D’où venez-vous ? D’où vient votre envie de faire de la musique ?
Je suis d’origine italienne, ma famille vient du sud. Je suis né en 1949 à Toulouse. Mon envie de faire de la musique reste mystérieuse. Quand j’étais jeune j’ai formé un groupe avec des copains, c’est quelque chose qui se faisait à l’époque où j’ai commencé à jouer de la basse en amateur. J’ai tout de suite accroché. J’ai voulu aller plus loin et j’ai donc suivi des études au conservatoire de Toulouse, des études classiques de contrebasse. Premier prix à l’unanimité, pas mal de classique dans l’orchestre philarmonique tout en jouant de la basse dans des formations de jazz ou des groupes de pop.

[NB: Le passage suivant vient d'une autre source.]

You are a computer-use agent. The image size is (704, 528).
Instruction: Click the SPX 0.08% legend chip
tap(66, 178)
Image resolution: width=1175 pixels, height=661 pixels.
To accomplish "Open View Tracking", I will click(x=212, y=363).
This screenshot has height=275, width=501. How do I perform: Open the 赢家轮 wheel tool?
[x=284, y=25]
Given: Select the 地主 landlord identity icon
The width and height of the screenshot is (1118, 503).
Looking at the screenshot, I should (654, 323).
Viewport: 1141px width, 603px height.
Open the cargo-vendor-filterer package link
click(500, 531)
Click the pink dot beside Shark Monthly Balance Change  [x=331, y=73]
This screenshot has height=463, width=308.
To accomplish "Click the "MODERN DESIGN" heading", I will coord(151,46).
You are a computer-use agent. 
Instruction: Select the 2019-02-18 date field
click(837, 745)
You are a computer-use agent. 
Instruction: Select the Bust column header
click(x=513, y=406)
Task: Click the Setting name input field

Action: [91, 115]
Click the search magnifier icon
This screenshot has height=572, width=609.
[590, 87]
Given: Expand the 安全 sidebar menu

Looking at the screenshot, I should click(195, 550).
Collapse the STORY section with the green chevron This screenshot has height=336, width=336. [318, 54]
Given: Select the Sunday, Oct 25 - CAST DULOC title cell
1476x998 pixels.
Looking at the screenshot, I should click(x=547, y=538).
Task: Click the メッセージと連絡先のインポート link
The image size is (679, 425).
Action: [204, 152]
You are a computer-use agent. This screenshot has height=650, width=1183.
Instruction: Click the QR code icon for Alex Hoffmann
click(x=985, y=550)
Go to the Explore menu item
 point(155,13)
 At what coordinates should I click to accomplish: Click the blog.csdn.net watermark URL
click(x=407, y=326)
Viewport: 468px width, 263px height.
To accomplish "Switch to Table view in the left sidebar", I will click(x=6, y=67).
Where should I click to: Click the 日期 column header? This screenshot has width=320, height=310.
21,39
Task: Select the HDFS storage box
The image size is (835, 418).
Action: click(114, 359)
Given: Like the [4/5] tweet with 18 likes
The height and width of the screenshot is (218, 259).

Qu’est-ce que vous écoutiez adolescent ?
Surtout du groove américain. Otis Redding, James Brown etc… Dans les groupes dans lesquels je jouais on faisait essentiellement des reprises. On jouait à l’oreille, en faisant beaucoup de répétitions en autodidacte.
Pourquoi rentrer au conservatoire ?
Pour moi c’était essentiel parce que je voulais vraiment apprendre la musique sur toutes ses bases, savoir lire la musique, le solfège. Faire les choses dans les règles de l’art.
Vous aviez décidé de faire de la musique votre carrière ?
J’avais ça dans la tête. Mon ambition c’était de monter à Paris. Mon rêve c’était de jouer dans les studios d’enregistrement, faire des tournées. C’est ce que j’ai réussi à faire. J’ai fini le conservatoire et je suis parti à Paris en 1973.
Vous aviez des musiciens dans votre famille ?
Non, personne. Ça m’est tombé dessus par hasard. A l’époque pour les gens faire de la musique ce n’était pas un métier. Mes parents étaient contre. Je ne suis pas le seul dans ce cas.
Comment se passe votre arrivée à Paris ?
Je ne connaissais vraiment personne. Je savais comment se pratiquait le métier, j’avais les adresses des studios, le nom des orchestres. J’avais un ami musicien de Marseille qui connaissait Jannick Top le bassiste de Magma. Je le rencontre après un concert de Magma dans le sud. On accroche bien et il me dit de l’appeler lorsque je monterai à Paris. C’est ce que j’ai fait. Il m’a dit d’appeler l’orchestre de Paul Mauriat qui cherchait un bassiste pour faire une tournée au Japon de deux mois. J’ai passé l’audition accompagné au piano en branchant ma basse sur son ampli alors que je postulais pour une place dans un orchestre de trente à quarante musiciens qui jouaient de la variété élaborée. Ça a marché et c’est comme ça que j’ai décroché mon premier job.
Comme s’est passé cette tournée au Japon ?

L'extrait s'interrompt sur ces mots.